Start STORED ROWS

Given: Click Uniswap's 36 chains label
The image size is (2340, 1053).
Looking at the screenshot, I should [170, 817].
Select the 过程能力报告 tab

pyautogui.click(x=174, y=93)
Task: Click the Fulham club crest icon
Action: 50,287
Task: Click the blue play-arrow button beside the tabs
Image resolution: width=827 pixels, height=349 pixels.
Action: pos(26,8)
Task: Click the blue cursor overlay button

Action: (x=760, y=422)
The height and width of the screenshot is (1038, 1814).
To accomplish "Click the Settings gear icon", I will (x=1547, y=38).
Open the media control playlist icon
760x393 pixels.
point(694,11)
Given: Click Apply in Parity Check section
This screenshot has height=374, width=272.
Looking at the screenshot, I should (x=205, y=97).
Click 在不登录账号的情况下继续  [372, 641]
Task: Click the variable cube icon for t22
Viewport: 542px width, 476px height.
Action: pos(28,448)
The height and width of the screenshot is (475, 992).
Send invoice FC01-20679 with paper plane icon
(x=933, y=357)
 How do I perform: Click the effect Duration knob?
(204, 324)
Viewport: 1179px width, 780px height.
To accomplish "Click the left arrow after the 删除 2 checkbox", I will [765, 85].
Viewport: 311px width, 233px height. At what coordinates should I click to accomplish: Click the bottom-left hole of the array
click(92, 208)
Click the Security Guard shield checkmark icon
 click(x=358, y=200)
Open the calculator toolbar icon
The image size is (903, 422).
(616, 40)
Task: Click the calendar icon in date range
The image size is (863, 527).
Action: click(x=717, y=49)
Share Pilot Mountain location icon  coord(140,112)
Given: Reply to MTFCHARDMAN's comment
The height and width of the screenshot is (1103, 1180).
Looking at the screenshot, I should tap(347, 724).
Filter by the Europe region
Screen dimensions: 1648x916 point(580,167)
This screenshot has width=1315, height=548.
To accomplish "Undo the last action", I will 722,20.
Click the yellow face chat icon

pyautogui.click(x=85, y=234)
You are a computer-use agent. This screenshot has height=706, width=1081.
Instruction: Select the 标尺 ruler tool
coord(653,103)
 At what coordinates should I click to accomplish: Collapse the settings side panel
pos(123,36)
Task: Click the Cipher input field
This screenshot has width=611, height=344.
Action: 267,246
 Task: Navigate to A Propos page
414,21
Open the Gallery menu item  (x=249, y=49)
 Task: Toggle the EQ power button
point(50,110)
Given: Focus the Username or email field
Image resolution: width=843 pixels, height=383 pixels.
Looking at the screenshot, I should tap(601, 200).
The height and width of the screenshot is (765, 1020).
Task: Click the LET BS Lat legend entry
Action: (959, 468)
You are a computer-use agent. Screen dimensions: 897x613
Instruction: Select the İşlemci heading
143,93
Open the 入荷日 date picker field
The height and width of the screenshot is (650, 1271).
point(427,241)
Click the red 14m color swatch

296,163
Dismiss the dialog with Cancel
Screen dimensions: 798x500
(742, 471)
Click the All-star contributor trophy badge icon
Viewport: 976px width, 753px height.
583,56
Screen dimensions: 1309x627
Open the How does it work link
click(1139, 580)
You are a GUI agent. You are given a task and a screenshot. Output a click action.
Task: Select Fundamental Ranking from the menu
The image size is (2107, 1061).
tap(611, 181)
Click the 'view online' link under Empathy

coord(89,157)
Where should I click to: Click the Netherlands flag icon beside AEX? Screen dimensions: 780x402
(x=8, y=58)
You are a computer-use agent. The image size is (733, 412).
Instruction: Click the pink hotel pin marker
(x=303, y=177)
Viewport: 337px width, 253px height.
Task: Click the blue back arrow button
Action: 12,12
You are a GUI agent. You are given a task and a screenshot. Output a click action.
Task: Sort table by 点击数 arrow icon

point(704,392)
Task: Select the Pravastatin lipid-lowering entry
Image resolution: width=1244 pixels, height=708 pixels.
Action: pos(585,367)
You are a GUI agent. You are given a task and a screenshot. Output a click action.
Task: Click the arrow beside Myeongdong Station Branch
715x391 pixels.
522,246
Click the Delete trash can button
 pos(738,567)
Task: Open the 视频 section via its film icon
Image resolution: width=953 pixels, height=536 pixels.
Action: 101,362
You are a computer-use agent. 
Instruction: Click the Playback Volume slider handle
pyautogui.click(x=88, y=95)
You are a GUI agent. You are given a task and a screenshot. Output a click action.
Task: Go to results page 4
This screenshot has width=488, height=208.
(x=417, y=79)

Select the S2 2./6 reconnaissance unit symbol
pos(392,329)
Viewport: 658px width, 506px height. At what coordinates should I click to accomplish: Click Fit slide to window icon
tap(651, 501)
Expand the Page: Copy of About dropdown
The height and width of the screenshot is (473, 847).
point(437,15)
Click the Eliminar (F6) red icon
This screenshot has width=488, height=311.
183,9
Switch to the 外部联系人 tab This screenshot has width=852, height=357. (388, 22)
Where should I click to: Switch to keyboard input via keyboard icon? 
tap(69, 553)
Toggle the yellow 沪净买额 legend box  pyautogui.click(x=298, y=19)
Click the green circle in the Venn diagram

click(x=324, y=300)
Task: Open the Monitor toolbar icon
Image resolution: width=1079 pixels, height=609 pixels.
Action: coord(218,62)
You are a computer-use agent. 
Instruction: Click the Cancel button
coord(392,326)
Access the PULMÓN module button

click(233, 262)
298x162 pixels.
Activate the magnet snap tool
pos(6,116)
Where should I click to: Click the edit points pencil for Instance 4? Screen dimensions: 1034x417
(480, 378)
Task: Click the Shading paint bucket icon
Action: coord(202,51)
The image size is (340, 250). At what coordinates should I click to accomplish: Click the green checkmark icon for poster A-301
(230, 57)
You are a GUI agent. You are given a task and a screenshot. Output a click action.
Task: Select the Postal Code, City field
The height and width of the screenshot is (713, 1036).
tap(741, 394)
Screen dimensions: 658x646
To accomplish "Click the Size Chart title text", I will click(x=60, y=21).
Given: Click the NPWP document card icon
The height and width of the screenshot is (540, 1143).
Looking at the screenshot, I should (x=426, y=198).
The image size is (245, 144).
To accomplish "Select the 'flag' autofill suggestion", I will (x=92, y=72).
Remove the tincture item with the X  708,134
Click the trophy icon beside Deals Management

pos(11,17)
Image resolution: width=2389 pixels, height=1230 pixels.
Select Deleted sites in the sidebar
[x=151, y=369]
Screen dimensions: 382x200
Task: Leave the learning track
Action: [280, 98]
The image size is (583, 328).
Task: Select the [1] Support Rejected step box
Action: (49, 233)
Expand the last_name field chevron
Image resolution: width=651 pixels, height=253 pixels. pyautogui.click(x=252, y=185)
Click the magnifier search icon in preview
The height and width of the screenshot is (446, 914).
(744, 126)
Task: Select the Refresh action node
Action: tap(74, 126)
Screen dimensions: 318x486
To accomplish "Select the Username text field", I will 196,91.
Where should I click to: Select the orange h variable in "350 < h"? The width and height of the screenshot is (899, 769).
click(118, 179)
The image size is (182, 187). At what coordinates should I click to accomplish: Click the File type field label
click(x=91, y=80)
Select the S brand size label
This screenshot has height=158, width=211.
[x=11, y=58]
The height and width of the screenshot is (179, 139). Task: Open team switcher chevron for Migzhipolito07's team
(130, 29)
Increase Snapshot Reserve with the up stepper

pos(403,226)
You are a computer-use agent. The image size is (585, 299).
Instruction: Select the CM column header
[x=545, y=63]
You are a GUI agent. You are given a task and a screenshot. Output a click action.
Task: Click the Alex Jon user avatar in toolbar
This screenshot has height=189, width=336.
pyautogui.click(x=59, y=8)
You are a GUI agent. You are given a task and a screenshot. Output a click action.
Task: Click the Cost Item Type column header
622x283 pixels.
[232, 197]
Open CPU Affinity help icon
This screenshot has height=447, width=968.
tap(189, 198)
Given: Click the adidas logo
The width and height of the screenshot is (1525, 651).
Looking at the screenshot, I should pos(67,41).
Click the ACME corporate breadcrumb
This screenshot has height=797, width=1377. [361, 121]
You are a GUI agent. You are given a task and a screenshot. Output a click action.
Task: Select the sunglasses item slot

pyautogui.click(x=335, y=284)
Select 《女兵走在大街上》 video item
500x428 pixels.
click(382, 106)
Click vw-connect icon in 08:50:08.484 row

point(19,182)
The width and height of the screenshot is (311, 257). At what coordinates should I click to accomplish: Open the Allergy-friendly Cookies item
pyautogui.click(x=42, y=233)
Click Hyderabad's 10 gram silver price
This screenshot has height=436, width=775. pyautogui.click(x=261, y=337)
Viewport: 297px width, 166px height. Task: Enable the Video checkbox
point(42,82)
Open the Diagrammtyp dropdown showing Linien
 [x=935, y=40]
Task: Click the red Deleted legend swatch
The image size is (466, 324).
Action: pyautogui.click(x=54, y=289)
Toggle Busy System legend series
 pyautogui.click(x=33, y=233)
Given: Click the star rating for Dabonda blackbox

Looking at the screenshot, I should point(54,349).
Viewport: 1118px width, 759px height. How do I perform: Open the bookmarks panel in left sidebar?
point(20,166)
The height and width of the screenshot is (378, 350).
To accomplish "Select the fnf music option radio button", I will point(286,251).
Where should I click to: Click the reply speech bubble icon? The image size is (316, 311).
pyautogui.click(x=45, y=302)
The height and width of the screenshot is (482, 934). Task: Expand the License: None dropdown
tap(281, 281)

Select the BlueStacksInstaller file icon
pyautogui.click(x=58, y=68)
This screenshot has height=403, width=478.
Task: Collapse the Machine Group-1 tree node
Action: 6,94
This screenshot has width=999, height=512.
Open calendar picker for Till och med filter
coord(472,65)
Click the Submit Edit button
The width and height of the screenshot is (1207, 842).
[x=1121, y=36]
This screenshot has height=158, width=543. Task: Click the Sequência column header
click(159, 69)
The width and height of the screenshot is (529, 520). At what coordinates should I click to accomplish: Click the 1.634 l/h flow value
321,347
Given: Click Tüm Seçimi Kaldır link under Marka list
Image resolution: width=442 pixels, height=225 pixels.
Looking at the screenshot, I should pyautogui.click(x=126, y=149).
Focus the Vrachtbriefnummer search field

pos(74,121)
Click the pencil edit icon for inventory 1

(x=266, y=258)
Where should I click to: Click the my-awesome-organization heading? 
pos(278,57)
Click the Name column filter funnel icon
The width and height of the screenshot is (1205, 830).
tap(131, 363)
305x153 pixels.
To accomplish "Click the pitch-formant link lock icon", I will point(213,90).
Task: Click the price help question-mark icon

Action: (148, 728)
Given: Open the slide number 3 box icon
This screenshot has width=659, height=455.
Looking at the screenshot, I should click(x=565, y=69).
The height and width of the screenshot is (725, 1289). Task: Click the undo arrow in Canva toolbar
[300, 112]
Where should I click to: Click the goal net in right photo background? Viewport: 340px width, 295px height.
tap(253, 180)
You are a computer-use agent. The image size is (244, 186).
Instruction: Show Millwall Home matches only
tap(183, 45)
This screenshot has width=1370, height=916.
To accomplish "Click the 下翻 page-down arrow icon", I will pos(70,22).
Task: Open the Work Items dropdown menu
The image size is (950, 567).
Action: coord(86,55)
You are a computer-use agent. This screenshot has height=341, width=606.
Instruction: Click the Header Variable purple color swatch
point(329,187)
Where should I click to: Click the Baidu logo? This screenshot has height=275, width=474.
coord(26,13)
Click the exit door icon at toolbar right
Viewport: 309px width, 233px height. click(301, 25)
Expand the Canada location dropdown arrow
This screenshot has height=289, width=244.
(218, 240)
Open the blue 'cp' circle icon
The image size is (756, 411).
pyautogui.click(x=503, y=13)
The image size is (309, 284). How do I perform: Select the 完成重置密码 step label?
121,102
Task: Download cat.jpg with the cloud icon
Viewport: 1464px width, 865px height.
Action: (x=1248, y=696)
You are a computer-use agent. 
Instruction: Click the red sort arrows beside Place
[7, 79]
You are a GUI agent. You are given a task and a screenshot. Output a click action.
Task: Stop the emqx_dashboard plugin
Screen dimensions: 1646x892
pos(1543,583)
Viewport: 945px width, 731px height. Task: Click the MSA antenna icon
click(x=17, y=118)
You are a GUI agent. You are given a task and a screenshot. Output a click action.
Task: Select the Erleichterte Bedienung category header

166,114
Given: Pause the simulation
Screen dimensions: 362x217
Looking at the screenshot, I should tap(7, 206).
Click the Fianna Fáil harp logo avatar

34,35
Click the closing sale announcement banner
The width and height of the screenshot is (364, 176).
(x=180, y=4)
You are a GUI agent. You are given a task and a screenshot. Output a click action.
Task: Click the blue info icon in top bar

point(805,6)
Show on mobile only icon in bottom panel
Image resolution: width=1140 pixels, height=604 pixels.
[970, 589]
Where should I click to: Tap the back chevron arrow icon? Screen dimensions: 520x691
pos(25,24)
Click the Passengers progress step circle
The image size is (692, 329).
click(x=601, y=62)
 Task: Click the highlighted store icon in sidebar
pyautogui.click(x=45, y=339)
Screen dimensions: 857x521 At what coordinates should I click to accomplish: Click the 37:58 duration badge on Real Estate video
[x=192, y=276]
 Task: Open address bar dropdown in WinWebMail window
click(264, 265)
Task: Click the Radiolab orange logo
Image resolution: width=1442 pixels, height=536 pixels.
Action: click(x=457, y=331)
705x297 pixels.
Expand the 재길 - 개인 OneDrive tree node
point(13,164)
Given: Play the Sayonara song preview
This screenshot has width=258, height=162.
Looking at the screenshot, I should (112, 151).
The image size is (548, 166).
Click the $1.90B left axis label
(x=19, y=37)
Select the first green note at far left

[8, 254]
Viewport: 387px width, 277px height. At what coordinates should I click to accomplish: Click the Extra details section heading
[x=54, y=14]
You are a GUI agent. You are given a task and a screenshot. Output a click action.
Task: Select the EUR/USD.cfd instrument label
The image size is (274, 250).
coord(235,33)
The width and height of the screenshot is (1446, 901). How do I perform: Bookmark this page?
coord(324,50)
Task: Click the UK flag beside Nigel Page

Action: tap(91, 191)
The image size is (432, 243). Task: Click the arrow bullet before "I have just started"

End STORED ROWS

Rewrite the data starting at the line containing "Click the pencil edit icon for inventory 1" and ending at the line containing "I will pos(70,22).", changing "Task" to "Objective" and leaving everything else unchanged.

Click the pencil edit icon for inventory 1

(x=266, y=258)
Where should I click to: Click the my-awesome-organization heading? 
pos(278,57)
Click the Name column filter funnel icon
The width and height of the screenshot is (1205, 830).
tap(131, 363)
305x153 pixels.
To accomplish "Click the pitch-formant link lock icon", I will point(213,90).
Objective: Click the price help question-mark icon

Action: (148, 728)
Given: Open the slide number 3 box icon
This screenshot has width=659, height=455.
Looking at the screenshot, I should click(x=565, y=69).
The height and width of the screenshot is (725, 1289). Objective: Click the undo arrow in Canva toolbar
[300, 112]
Where should I click to: Click the goal net in right photo background? Viewport: 340px width, 295px height.
tap(253, 180)
You are a computer-use agent. The image size is (244, 186).
Instruction: Show Millwall Home matches only
tap(183, 45)
This screenshot has width=1370, height=916.
To accomplish "Click the 下翻 page-down arrow icon", I will pos(70,22).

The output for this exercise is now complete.